■ **Task inputs**
---+---

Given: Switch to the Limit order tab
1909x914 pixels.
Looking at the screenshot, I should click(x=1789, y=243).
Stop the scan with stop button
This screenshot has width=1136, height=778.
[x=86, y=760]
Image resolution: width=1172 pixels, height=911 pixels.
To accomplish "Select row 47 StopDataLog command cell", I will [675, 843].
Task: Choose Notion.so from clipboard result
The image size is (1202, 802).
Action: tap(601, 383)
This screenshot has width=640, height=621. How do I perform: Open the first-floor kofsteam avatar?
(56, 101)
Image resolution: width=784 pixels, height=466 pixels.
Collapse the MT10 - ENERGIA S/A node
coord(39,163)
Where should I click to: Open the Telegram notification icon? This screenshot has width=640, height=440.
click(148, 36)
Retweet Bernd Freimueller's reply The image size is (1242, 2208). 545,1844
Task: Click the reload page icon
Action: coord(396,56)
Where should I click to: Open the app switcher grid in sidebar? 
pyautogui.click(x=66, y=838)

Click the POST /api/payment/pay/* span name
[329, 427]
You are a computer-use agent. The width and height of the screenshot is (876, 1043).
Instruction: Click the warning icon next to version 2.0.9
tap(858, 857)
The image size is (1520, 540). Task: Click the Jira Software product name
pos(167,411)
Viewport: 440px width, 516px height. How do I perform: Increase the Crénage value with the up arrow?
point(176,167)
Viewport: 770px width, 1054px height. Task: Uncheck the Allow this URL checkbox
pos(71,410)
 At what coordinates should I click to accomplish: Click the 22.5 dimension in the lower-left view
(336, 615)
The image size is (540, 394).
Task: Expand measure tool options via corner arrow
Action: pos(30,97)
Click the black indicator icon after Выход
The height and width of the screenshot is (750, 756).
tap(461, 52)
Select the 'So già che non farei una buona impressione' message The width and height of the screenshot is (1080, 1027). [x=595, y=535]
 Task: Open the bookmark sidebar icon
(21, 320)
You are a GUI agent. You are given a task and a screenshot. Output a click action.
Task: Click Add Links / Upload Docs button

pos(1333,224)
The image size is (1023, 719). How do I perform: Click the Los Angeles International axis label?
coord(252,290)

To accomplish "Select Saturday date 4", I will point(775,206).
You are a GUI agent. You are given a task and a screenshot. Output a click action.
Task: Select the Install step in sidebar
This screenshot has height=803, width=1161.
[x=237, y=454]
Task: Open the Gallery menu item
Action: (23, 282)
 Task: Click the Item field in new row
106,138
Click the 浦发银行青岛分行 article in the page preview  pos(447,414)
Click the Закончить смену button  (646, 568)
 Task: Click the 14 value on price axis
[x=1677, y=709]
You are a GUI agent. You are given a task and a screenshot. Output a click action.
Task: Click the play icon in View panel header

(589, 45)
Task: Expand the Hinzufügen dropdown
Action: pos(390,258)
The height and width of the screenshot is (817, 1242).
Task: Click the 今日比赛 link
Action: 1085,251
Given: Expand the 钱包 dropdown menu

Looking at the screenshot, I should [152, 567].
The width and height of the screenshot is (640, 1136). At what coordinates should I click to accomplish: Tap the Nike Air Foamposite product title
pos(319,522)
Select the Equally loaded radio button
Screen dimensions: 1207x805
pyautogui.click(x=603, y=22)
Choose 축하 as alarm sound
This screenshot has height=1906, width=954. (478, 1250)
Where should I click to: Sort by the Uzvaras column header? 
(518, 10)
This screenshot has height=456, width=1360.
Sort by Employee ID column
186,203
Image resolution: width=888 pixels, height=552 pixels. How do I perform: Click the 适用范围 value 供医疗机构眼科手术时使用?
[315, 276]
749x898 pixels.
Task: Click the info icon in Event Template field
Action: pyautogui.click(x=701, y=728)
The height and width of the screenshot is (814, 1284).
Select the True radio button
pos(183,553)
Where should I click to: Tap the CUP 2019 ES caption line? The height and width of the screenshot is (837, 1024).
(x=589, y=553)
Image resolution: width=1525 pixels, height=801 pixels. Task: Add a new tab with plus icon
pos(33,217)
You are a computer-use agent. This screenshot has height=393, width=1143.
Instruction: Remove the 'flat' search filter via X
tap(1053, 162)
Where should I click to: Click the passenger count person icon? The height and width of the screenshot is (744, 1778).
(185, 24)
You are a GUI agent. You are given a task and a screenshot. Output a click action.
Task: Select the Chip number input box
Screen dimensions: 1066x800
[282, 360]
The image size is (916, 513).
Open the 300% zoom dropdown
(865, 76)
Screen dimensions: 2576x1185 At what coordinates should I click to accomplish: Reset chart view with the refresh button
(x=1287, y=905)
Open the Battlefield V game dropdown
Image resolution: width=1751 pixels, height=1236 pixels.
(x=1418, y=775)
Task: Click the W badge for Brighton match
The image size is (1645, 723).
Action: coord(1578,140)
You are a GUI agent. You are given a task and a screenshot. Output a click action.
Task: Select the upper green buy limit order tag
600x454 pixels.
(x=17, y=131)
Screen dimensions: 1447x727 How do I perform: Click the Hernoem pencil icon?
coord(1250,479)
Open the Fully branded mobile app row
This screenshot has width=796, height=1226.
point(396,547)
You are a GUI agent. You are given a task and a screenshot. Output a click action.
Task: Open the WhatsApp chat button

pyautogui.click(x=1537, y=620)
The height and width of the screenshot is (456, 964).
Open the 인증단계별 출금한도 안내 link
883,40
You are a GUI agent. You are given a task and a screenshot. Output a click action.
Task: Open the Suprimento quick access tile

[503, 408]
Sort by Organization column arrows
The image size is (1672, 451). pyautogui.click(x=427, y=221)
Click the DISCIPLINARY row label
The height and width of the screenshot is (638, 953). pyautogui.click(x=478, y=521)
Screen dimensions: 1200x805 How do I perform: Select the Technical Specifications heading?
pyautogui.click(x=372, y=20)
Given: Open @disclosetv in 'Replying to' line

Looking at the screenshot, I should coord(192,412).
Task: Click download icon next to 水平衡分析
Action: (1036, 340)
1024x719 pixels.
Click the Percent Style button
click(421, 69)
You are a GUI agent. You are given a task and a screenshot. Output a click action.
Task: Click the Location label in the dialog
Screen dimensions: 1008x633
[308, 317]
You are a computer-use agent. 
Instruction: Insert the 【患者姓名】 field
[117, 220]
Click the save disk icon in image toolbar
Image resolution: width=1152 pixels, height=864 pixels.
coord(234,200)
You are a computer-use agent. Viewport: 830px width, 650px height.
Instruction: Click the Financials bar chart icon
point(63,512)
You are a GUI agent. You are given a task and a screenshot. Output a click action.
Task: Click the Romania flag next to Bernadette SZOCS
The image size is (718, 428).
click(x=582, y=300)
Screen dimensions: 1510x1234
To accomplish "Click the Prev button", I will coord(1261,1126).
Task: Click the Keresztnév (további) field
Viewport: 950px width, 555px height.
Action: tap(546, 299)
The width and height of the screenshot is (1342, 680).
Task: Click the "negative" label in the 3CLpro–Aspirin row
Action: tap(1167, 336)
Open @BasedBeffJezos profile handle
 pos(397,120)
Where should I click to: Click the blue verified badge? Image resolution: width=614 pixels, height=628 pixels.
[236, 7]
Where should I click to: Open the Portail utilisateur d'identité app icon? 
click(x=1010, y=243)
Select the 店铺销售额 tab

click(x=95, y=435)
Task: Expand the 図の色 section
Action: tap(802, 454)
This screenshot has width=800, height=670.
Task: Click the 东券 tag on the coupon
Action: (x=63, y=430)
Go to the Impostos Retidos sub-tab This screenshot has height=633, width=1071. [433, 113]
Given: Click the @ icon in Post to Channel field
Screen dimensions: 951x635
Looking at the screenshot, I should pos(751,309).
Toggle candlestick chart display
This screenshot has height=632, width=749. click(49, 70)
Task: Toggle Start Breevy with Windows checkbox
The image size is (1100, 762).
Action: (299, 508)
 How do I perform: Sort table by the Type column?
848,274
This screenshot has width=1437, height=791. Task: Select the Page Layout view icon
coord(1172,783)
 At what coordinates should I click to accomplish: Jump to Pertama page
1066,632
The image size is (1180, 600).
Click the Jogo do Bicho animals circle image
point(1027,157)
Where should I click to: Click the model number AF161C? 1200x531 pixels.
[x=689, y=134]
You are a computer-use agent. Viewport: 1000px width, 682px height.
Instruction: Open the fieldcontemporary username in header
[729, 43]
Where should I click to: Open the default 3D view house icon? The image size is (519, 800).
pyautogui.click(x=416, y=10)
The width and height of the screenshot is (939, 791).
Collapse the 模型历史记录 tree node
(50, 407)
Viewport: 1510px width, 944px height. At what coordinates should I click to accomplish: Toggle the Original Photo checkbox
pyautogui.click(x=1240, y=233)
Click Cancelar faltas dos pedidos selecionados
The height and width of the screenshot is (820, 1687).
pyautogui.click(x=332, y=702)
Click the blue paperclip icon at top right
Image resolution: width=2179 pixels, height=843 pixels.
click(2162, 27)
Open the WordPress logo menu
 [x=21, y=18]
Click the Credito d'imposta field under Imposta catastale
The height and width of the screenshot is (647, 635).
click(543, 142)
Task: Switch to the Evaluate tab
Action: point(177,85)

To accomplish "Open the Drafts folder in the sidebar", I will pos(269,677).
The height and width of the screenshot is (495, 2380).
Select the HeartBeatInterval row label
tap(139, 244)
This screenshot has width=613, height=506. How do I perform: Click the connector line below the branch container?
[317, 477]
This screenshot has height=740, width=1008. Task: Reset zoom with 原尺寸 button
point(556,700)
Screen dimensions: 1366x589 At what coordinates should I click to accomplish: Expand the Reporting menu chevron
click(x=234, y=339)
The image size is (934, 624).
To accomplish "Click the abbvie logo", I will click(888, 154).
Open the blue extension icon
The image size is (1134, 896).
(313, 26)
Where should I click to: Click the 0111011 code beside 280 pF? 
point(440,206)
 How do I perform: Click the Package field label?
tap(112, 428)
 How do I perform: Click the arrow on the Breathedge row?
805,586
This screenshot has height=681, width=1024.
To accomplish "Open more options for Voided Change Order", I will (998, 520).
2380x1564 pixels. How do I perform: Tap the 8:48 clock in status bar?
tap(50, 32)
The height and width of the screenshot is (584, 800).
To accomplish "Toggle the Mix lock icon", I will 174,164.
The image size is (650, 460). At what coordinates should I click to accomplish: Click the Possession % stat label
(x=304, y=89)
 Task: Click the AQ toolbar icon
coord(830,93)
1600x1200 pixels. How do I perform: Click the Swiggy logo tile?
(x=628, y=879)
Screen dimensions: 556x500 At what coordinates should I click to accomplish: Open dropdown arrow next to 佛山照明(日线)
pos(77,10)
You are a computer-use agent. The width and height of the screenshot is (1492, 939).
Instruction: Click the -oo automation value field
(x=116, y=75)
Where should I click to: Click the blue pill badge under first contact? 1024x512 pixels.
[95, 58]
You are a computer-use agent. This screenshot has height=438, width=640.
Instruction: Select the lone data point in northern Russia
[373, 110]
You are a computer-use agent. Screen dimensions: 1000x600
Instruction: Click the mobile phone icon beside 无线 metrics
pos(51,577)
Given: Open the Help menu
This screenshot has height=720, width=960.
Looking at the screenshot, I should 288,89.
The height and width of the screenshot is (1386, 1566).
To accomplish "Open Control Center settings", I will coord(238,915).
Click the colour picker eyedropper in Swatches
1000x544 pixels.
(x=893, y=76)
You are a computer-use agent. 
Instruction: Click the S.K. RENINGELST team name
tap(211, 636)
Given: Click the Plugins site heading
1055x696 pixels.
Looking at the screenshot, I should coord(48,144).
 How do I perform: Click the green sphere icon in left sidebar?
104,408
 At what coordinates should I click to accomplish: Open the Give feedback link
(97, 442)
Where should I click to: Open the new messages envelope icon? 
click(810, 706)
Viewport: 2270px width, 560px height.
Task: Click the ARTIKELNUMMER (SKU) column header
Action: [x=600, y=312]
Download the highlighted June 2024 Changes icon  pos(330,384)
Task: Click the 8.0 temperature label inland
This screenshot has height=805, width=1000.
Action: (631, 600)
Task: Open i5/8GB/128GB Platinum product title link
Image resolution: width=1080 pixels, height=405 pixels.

---+---

■ **Problem statement**
The answer is the line containing "Instruction: Select the" together with every line after it in the records, repeated exactly and with nothing else.

■ **Written response**
Instruction: Select the lone data point in northern Russia
[373, 110]
You are a computer-use agent. Screen dimensions: 1000x600
Instruction: Click the mobile phone icon beside 无线 metrics
pos(51,577)
Given: Open the Help menu
This screenshot has height=720, width=960.
Looking at the screenshot, I should 288,89.
The height and width of the screenshot is (1386, 1566).
To accomplish "Open Control Center settings", I will coord(238,915).
Click the colour picker eyedropper in Swatches
1000x544 pixels.
(x=893, y=76)
You are a computer-use agent. 
Instruction: Click the S.K. RENINGELST team name
tap(211, 636)
Given: Click the Plugins site heading
1055x696 pixels.
Looking at the screenshot, I should coord(48,144).
 How do I perform: Click the green sphere icon in left sidebar?
104,408
 At what coordinates should I click to accomplish: Open the Give feedback link
(97, 442)
Where should I click to: Open the new messages envelope icon? 
click(810, 706)
Viewport: 2270px width, 560px height.
Task: Click the ARTIKELNUMMER (SKU) column header
Action: [x=600, y=312]
Download the highlighted June 2024 Changes icon  pos(330,384)
Task: Click the 8.0 temperature label inland
This screenshot has height=805, width=1000.
Action: (631, 600)
Task: Open i5/8GB/128GB Platinum product title link
Image resolution: width=1080 pixels, height=405 pixels.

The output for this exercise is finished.